Das Closed-Source-Prinzip beschreibt ein Entwicklungsmodell für Software, bei dem der Quellcode proprietär gehalten wird und dem Endanwender oder externen Prüfern nicht zur Einsichtnahme zur Verfügung steht. Diese Praxis limitiert die externe Überprüfung auf mögliche Sicherheitslücken oder unerwünschte Funktionen, was eine fundamentale Herausforderung für die Verifikation der Vertrauenswürdigkeit darstellt. Systeme, die nach diesem Prinzip funktionieren, verlassen sich primär auf das Vertrauen in den Hersteller bezüglich der Einhaltung von Sicherheitsstandards.
Proprietät
Die Eigentümerschaft am Code ist strikt beim Entwickler oder Lizenzgeber verankert, was die Reproduzierbarkeit von Binärdateien oder die unabhängige Fehlerbehebung durch Dritte ausschließt.

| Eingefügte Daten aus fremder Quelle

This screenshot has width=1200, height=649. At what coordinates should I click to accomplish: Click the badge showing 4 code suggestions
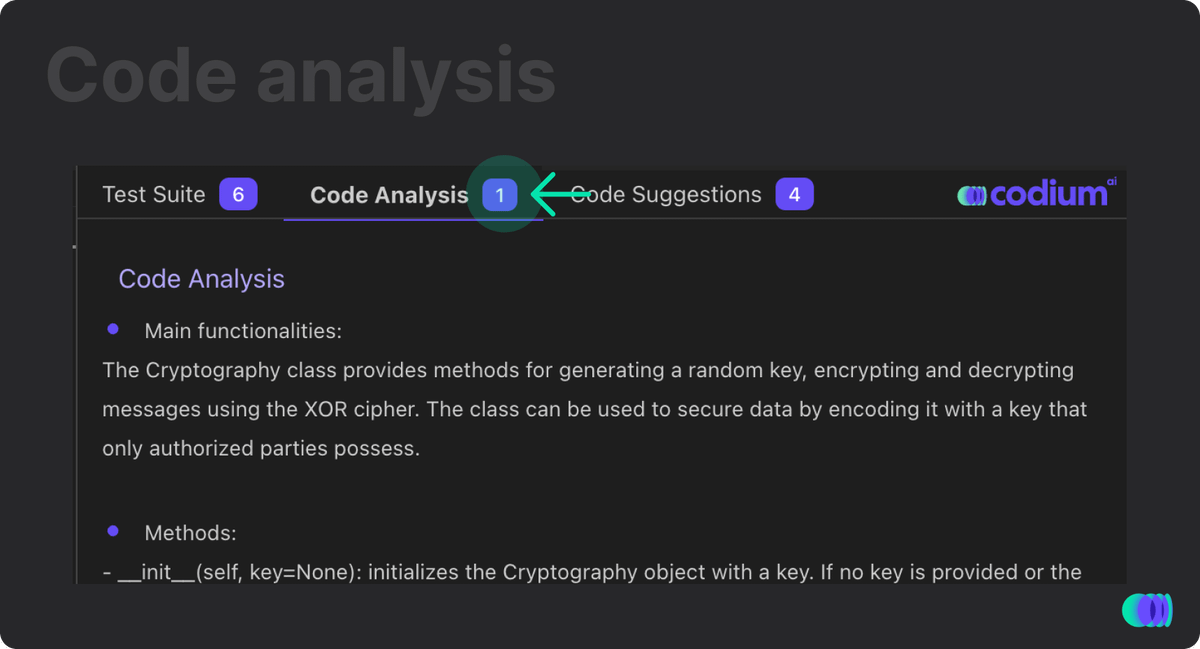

Diese Kontrolle über die Distribution und Modifikation bildet die Basis des Geschäftsmodells vieler Softwareanbieter.
Verifikation
Die Sicherheitsprüfung solcher Systeme stützt sich auf Penetrationstests und Black-Box-Analysen, da eine White-Box-Prüfung des Quellcodes ausgeschlossen ist. Dies bedingt eine erhöhte Sorgfalt bei der Auswahl und dem Einsatz von Closed-Source-Software in sicherheitskritischen Umgebungen.
Etymologie
Das Attribut Closed umschreibt die Beschränkung des Zugriffs, Source bezieht sich auf den zugrundeliegenden Programmcode und Prinzip benennt die zugrunde liegende Entwicklungsphilosophie.